(Item position entries)

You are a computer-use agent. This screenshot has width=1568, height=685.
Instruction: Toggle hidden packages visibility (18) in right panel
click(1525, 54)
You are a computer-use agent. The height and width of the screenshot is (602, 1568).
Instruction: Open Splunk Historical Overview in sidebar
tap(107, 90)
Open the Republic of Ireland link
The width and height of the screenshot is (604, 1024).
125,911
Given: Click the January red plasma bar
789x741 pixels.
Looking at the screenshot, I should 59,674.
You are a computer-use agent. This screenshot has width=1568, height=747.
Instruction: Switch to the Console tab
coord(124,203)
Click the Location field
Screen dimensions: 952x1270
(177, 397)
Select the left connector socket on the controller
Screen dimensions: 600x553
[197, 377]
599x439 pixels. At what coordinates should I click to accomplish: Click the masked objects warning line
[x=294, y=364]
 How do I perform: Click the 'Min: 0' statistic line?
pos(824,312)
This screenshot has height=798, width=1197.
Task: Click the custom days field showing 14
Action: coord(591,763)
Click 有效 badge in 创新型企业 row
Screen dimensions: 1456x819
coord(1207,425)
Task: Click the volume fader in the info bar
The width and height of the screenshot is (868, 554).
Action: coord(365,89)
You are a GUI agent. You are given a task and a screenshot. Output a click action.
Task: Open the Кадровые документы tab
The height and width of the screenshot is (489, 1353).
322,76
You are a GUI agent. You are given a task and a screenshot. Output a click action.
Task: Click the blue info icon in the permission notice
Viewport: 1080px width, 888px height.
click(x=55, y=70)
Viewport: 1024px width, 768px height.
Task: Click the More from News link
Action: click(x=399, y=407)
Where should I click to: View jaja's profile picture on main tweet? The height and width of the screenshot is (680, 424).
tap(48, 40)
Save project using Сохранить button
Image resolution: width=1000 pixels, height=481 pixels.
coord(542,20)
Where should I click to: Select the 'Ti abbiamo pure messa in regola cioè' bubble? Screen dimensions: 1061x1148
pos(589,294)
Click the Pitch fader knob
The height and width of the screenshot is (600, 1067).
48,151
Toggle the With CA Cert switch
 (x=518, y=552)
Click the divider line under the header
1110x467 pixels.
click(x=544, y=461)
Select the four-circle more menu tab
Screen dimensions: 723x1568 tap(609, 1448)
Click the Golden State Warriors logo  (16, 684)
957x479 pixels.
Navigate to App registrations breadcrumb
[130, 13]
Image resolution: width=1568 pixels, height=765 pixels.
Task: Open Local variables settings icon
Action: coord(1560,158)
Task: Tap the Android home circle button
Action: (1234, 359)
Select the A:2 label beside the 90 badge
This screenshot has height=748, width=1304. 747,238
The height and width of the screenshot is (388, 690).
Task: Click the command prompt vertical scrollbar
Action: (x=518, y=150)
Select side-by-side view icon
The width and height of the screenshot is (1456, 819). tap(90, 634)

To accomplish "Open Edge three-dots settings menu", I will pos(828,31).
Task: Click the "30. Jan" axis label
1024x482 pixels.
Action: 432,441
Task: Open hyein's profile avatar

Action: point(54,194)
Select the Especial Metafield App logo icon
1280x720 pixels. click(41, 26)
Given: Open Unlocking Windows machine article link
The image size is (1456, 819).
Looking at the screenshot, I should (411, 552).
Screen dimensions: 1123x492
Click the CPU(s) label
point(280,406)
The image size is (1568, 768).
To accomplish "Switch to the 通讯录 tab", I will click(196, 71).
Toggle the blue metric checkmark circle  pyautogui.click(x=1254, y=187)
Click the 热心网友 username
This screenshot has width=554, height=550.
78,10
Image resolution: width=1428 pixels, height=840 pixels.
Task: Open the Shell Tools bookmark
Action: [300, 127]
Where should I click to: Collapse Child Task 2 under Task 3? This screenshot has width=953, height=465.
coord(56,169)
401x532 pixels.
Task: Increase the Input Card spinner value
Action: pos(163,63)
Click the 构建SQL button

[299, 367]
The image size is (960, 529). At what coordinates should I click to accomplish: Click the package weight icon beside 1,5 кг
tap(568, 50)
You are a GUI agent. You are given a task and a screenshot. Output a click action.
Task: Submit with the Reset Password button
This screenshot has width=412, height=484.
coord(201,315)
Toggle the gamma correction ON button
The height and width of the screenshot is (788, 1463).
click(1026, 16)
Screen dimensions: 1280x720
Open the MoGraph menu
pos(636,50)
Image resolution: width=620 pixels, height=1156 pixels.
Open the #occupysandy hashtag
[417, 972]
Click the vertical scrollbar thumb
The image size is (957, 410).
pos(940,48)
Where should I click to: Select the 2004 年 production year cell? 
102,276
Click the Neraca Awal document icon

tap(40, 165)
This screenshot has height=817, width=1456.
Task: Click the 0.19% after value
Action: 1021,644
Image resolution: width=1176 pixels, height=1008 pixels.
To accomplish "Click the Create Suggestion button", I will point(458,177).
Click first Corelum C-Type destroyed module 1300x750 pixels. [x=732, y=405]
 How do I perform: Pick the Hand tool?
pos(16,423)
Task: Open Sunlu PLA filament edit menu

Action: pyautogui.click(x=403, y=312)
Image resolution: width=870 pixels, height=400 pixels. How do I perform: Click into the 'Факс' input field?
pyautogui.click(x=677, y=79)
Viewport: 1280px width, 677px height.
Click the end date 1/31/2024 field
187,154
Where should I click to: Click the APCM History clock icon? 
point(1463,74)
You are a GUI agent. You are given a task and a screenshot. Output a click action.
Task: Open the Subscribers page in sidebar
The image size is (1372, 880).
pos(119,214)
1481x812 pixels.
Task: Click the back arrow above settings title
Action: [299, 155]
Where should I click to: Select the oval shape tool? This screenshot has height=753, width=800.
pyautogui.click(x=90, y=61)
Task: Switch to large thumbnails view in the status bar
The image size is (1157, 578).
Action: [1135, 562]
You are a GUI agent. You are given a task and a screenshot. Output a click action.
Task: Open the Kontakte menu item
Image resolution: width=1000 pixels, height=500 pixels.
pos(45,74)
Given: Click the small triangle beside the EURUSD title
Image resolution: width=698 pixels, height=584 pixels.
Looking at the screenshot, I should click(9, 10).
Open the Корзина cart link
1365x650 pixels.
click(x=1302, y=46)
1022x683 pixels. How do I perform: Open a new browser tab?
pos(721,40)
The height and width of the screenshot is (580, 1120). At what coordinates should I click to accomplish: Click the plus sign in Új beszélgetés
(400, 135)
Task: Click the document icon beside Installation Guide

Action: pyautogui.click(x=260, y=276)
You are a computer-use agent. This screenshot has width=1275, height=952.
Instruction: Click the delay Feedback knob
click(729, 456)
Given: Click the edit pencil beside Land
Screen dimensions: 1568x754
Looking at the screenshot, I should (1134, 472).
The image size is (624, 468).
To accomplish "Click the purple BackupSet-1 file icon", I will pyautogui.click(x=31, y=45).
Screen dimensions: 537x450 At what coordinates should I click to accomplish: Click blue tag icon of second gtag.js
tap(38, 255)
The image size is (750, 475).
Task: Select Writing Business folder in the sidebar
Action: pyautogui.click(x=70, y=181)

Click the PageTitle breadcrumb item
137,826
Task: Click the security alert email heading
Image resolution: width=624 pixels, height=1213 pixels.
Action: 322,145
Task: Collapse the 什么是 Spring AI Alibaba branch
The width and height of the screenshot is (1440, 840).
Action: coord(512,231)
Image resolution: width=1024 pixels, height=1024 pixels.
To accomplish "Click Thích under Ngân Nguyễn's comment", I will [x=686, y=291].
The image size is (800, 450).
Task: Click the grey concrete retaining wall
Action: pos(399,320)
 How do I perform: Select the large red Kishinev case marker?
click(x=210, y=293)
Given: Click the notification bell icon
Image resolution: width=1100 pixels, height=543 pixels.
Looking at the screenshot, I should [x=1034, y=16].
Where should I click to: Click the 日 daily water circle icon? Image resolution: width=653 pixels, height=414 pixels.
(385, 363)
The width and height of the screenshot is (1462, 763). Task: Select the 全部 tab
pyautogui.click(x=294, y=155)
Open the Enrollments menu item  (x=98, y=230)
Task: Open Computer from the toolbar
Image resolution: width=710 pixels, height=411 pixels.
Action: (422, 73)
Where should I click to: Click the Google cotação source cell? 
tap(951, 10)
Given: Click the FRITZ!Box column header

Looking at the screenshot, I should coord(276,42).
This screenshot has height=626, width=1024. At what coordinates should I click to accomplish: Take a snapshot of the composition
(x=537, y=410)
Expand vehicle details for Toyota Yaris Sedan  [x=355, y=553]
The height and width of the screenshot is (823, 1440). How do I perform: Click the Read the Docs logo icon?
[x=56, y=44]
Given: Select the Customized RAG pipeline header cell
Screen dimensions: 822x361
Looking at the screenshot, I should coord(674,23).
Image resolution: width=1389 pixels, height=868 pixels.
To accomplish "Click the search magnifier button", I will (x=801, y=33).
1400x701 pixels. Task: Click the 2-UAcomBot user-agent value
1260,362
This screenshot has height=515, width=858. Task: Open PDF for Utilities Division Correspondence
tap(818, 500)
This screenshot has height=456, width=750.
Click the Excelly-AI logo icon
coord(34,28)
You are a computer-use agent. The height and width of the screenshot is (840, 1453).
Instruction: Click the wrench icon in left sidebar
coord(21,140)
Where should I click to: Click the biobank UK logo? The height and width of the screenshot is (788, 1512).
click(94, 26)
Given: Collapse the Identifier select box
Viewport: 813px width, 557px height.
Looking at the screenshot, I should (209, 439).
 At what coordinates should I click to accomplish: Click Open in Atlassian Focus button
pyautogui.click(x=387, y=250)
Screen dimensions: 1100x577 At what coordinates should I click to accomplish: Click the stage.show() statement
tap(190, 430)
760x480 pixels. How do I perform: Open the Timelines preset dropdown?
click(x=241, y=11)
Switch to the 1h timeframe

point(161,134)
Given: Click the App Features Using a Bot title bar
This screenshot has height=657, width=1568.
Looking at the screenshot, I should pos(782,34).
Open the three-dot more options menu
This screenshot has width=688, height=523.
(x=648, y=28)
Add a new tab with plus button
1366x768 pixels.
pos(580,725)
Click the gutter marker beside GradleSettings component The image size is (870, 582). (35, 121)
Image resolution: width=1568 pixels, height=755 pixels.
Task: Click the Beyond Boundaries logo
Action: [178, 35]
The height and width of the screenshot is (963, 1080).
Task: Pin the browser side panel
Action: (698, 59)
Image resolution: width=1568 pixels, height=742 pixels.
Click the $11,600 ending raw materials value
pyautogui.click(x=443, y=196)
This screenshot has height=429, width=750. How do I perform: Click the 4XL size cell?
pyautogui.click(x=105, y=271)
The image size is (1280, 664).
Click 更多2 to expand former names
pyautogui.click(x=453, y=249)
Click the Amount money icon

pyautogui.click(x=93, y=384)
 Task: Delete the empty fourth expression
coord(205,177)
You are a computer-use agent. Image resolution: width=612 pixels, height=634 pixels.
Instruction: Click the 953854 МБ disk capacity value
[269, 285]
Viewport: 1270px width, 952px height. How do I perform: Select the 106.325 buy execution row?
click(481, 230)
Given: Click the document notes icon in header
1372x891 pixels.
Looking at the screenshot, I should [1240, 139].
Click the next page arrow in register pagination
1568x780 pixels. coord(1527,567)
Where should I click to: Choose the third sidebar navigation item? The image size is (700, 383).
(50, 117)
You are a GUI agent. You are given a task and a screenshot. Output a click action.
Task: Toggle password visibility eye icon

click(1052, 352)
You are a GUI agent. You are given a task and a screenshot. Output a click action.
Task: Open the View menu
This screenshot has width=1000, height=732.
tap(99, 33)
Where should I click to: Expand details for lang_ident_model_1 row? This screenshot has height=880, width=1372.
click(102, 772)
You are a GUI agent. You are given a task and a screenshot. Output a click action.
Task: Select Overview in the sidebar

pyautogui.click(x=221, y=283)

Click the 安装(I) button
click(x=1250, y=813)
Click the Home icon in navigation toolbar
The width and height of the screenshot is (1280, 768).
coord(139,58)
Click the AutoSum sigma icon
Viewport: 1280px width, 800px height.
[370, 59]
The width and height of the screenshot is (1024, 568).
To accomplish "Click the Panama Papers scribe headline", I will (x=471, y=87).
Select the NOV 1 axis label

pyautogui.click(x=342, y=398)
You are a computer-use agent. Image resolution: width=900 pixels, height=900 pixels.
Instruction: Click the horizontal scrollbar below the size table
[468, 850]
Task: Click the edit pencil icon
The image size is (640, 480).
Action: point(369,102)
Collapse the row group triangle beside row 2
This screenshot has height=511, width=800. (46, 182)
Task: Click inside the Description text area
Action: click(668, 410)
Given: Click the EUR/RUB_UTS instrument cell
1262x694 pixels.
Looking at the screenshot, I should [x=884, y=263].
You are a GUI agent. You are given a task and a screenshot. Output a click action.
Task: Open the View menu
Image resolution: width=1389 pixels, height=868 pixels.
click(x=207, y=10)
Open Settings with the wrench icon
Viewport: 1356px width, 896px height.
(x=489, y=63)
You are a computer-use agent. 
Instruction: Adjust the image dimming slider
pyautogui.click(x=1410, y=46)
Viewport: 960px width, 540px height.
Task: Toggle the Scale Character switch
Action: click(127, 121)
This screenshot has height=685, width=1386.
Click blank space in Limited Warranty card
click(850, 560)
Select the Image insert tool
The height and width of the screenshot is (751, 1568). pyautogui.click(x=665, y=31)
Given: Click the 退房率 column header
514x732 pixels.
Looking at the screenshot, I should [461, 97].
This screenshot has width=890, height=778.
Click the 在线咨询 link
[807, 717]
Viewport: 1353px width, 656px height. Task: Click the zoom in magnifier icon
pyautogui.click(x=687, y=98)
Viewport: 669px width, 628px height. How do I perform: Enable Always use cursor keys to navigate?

• _What to work on_: Write out again everything in the material from its first line down to the line containing "click(1525, 54)", with both ends included.

• _The solution_:
You are a computer-use agent. This screenshot has width=1568, height=685.
Instruction: Toggle hidden packages visibility (18) in right panel
click(1525, 54)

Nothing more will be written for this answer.